(Rows from the dataset)
━━━━

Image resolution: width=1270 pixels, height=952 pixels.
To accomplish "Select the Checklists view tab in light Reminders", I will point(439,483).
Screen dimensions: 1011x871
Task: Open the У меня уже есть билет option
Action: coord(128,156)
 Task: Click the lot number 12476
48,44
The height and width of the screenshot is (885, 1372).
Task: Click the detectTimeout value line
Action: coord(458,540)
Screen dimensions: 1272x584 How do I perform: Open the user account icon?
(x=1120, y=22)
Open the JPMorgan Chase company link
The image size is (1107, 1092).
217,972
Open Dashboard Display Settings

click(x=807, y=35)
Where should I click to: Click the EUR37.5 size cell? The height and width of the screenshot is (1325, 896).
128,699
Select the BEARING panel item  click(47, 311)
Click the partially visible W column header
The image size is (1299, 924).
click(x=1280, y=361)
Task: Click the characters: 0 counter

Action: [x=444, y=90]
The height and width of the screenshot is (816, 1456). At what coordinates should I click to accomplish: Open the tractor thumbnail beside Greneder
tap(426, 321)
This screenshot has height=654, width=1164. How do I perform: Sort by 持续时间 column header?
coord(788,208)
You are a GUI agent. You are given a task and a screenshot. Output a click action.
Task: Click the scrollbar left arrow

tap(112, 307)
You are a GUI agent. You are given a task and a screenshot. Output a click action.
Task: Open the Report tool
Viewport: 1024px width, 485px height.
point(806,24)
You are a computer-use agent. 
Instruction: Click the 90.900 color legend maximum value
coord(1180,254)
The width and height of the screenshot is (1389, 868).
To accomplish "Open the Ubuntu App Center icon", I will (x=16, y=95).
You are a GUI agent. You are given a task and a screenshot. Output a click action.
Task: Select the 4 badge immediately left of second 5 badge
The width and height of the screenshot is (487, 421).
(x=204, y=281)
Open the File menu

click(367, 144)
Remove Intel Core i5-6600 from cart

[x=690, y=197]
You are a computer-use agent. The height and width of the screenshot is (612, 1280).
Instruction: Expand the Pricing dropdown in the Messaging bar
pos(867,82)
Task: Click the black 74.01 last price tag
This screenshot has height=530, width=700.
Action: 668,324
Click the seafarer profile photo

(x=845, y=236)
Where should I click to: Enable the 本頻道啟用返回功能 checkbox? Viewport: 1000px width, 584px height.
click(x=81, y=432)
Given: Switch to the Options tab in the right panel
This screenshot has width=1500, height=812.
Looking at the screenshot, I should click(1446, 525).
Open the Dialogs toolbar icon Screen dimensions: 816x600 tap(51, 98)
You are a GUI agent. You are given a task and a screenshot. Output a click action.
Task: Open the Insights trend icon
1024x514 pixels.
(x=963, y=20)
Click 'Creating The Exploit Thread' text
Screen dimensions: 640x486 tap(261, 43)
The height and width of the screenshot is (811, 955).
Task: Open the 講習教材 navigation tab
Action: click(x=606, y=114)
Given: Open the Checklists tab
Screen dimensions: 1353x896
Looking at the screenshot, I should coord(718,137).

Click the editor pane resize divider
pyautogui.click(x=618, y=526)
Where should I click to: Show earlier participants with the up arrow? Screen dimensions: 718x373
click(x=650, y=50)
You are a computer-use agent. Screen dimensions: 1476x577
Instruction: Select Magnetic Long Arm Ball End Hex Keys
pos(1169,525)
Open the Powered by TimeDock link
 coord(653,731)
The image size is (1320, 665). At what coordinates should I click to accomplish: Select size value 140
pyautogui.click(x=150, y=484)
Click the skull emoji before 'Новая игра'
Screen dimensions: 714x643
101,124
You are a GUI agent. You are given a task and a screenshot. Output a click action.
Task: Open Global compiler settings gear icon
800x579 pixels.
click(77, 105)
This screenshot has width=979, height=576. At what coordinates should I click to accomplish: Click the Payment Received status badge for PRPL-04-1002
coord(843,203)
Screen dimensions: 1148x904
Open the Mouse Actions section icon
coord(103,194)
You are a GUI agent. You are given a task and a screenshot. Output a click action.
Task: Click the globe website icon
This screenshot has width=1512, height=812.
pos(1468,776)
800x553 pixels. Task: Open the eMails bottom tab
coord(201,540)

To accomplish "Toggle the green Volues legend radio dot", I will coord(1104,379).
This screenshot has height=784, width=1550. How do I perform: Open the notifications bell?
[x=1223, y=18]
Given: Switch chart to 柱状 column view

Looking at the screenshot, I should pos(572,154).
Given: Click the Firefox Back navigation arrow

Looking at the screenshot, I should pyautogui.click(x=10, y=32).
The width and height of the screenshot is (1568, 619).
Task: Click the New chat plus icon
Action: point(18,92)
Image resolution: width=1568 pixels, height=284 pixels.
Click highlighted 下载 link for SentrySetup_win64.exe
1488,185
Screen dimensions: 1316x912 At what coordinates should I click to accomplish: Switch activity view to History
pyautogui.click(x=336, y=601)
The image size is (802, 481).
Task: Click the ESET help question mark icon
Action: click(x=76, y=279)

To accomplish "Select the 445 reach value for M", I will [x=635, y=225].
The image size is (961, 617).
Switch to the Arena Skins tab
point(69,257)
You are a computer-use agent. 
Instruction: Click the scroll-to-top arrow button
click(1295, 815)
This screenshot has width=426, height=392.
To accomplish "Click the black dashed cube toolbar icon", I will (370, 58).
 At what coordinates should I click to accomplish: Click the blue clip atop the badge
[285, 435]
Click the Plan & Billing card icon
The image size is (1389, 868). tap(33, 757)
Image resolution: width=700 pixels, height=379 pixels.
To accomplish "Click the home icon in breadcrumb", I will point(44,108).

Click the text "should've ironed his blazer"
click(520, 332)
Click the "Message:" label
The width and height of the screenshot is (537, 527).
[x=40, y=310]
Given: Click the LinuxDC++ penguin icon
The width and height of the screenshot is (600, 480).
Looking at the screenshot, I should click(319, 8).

━━━━

Please reproduce the material word for word, from its first line through the line containing "(x=1120, y=22)", with both ends included.

**Response below:**
Image resolution: width=1270 pixels, height=952 pixels.
To accomplish "Select the Checklists view tab in light Reminders", I will point(439,483).
Screen dimensions: 1011x871
Task: Open the У меня уже есть билет option
Action: coord(128,156)
 Task: Click the lot number 12476
48,44
The height and width of the screenshot is (885, 1372).
Task: Click the detectTimeout value line
Action: coord(458,540)
Screen dimensions: 1272x584 How do I perform: Open the user account icon?
(x=1120, y=22)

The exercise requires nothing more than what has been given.